The bank will place importance on existing corporate clients that have repaid previous debts and ask for additional credit for expansion.
He noted that Thanachart Bank had paid attention to the property sector as it is a real sector and the bank has expertise in this category. Not only is the sector growing, it has many supporting segments such as construction and building materials.
Year to date, the bank has signed on to financing deals to support property projects including the luxury shopping complex IconSiam, which is being developed by Siam Piwat and Charoen Pokphand Group.
Although business loans – including those to small and medium-sized enterprises, as well as larger corporates – will be the key driver of its lending growth in the second half, total loan growth this year is expected to be flat because of the slowdown in car loans. TBank is the biggest lender in this category.
Thanachart Bank is among the hire-purchase lenders that have been unable to avoid rising non-performing loans, particularly in the used-car segment. Fully half of the 4-per-cent NPL rate is due to auto loans, and most of those bad loans were in Siam City Bank’s portfolio before TBank acquired it.
“NPLs are normal in the banking industry, and we can reduce them by sending teams to negotiate with clients and offer debt restructuring in some cases. Even though the political unrest has been resolved and the National Council for Peace and Order has imposed measures to boost the economy, the results are expected to take four to six months to materialise.
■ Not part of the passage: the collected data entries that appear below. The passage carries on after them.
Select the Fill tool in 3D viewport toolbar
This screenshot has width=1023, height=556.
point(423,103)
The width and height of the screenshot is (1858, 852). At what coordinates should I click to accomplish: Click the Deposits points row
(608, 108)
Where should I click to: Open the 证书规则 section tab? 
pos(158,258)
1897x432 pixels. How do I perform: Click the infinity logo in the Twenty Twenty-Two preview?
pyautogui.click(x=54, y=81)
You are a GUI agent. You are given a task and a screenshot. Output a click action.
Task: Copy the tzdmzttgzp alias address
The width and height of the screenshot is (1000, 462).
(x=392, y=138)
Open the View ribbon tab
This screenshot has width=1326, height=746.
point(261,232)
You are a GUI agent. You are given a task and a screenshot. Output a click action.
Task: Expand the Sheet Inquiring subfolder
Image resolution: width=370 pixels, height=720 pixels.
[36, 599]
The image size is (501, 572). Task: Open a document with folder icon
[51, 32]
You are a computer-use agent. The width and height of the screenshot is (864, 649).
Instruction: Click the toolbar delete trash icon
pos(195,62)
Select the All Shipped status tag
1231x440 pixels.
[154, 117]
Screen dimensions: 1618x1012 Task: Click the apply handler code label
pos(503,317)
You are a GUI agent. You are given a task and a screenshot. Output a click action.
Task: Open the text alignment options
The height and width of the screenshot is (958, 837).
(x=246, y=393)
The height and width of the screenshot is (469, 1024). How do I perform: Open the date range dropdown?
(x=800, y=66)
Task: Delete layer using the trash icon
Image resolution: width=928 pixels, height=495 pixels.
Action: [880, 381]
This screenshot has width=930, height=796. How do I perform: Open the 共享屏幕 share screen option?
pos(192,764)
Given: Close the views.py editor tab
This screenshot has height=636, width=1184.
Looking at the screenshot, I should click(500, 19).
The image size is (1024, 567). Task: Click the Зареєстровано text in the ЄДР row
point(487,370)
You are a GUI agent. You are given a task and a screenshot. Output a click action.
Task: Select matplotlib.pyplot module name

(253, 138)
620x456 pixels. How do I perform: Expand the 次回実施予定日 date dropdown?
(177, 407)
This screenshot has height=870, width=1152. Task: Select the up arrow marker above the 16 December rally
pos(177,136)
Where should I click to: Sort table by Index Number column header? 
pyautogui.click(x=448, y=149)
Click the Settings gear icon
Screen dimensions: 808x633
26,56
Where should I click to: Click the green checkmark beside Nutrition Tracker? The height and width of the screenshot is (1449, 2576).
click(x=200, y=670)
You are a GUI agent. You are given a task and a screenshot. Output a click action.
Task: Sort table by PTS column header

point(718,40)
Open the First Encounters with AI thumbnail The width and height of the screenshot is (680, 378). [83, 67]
We should give time to our clients,” Somjate said.
However, the bank will consider selling off bad debt from unsecured loans that it cannot collect within 18 months, he said.
NPLs are expected to have peaked in the previous quarter, and now that the situation has improved, borrowers who were unable to pay their debts are expected to recover. No one wants to default on his debt obligations but the uncertainty in the previous months affected the ability of some to make their payments.